Einstein's cream cheese recall — how do you handle this?

ok so I manage social for a bagel brand and I'm genuinely shaken rn. just saw that Einstein Bros had to recall 144 cases of their Honey Almond Cream Cheese Spread because the cups were labeled 'Plain' but the lids said 'Honey Almond' — undeclared almonds, life-threatening allergy risk, the whole thing. distributed across Colorado, Utah, New Mexico, Wyoming. my question for this community (and tbh also for myself professionally lol) — how fast did you actually hear about this? did your local Einstein location say anything or did you find out from the news? because if I'm being honest, a labeling mix-up this serious is exactly the kind of thing that destroys morning regulars' trust way more than a price hike would. people who have nut allergies are TRUSTING that 'Plain' means plain. ngl this has me rethinking how much we all just... assume the label is right?
🎤Keisha Washington

2 comments

Oh god. We had a labeling mismatch scare at a regional roaster I was at before — not a recall, but close enough that I still feel it in my chest reading this.

Here's what we actually did, step by step:

  • Kill the posts.
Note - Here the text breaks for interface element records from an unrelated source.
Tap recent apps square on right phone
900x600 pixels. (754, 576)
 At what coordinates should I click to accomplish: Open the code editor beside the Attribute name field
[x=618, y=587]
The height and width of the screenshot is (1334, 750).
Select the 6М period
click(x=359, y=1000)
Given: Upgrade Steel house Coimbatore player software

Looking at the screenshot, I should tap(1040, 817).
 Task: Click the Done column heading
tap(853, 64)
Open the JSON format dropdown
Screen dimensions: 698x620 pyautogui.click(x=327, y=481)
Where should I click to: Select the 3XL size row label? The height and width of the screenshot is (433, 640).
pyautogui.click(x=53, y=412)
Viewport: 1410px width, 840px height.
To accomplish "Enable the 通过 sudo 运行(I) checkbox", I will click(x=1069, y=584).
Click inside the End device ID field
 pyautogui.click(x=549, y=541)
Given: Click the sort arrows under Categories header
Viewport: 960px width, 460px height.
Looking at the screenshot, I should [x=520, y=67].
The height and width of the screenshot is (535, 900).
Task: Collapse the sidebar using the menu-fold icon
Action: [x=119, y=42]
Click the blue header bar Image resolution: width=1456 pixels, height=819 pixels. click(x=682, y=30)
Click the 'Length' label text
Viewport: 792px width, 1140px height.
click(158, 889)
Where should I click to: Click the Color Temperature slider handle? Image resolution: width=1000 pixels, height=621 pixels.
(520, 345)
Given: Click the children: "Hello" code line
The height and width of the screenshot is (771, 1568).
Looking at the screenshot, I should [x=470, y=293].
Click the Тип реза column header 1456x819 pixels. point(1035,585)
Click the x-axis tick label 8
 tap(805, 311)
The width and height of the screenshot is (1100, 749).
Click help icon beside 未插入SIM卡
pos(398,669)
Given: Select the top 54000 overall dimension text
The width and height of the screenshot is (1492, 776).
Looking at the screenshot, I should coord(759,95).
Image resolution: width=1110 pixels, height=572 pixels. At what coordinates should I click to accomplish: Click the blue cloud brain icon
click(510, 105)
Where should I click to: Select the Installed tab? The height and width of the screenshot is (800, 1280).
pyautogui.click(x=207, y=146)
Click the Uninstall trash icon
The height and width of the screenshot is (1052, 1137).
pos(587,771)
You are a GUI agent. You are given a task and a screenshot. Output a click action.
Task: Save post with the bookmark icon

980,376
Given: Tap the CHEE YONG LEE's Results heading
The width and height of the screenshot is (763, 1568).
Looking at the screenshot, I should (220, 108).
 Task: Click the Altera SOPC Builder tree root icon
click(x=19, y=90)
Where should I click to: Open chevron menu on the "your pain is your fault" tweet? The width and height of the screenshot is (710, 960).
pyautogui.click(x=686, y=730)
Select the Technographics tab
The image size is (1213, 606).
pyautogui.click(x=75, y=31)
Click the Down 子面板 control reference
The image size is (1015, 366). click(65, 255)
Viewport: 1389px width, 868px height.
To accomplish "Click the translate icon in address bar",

Immediately. Pull any active scheduled content in Sprout Social (or whatever you're using) that mentions the product line. Do not wait for legal to sign off on this step.
  • Draft two statements — one for customers who may have purchased, one for press. Keep them separate. We used Google Docs with version history so legal and comms could mark up simultaneously without emailing attachments around.
  • Pin the recall notice to the top of every platform. Instagram, Facebook, X, all of it. Use the FDA recall language verbatim — do not paraphrase allergy risk language. This is not the moment to have your copywriter make it sound warm.
  • Monitor mentions in real time for at least 72 hours. We ran Mention.com alongside native platform alerts. You will catch angry customers before they go to media if you're watching.
  • Document everything with timestamps. Screenshots, post URLs, who approved what and when. If this escalates — and with an undeclared allergen it genuinely might — you want a clear record that you acted fast.
  • The part no one talks about: your internal team is probably panicking too. Someone needs to own communication internally so your social team isn't fielding DMs while also trying to figure out if they're personally liable for anything.

    You're doing the right thing by asking now. Most brands go silent and that's when it gets worse.

    Apr 3

    wait, did your brand actually get caught in this or are you just prepping contingency plans? because those are pretty different situations. also — do you have an allergy disclosure protocol already in place, or are you basically starting from zero right now?